Source material:
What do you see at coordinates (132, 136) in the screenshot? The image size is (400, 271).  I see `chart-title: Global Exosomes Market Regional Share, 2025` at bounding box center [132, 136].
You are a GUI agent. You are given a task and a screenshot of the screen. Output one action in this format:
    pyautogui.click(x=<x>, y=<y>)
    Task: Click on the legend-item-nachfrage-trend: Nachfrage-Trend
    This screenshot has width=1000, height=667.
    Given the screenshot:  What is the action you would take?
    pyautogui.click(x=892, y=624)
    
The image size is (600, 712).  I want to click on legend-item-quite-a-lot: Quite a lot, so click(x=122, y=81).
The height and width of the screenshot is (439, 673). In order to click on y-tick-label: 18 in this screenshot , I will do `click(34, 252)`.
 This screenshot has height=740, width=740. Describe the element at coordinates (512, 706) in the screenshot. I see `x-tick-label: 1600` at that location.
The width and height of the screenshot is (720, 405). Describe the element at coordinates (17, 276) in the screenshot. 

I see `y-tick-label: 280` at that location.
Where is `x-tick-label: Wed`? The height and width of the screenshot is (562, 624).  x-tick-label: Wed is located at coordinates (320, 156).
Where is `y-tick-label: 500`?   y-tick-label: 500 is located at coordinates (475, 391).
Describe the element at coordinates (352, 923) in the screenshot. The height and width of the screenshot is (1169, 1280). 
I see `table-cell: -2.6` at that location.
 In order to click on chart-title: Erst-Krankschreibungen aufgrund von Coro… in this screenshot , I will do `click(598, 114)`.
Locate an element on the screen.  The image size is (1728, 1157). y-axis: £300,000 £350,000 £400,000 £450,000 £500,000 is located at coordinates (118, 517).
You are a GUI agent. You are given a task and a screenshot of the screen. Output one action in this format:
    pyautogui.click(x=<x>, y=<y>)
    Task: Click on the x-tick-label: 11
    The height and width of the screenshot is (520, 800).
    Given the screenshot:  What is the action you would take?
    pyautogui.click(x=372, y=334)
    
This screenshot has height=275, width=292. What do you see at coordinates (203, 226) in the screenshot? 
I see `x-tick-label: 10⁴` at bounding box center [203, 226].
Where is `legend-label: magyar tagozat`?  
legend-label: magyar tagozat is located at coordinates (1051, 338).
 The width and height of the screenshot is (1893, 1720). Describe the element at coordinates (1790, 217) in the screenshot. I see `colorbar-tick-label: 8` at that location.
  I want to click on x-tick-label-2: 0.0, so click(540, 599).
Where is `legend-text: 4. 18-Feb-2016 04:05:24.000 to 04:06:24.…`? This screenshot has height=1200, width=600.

Problem requirements: Reproduce the rows verbatim, starting at the line that contains "This screenshot has height=275, width=292." and continuing through the last row.

Answer space:
This screenshot has height=275, width=292. What do you see at coordinates (203, 226) in the screenshot? 
I see `x-tick-label: 10⁴` at bounding box center [203, 226].
Where is `legend-label: magyar tagozat`?  
legend-label: magyar tagozat is located at coordinates (1051, 338).
 The width and height of the screenshot is (1893, 1720). Describe the element at coordinates (1790, 217) in the screenshot. I see `colorbar-tick-label: 8` at that location.
  I want to click on x-tick-label-2: 0.0, so click(540, 599).
Where is `legend-text: 4. 18-Feb-2016 04:05:24.000 to 04:06:24.…`? This screenshot has height=1200, width=600.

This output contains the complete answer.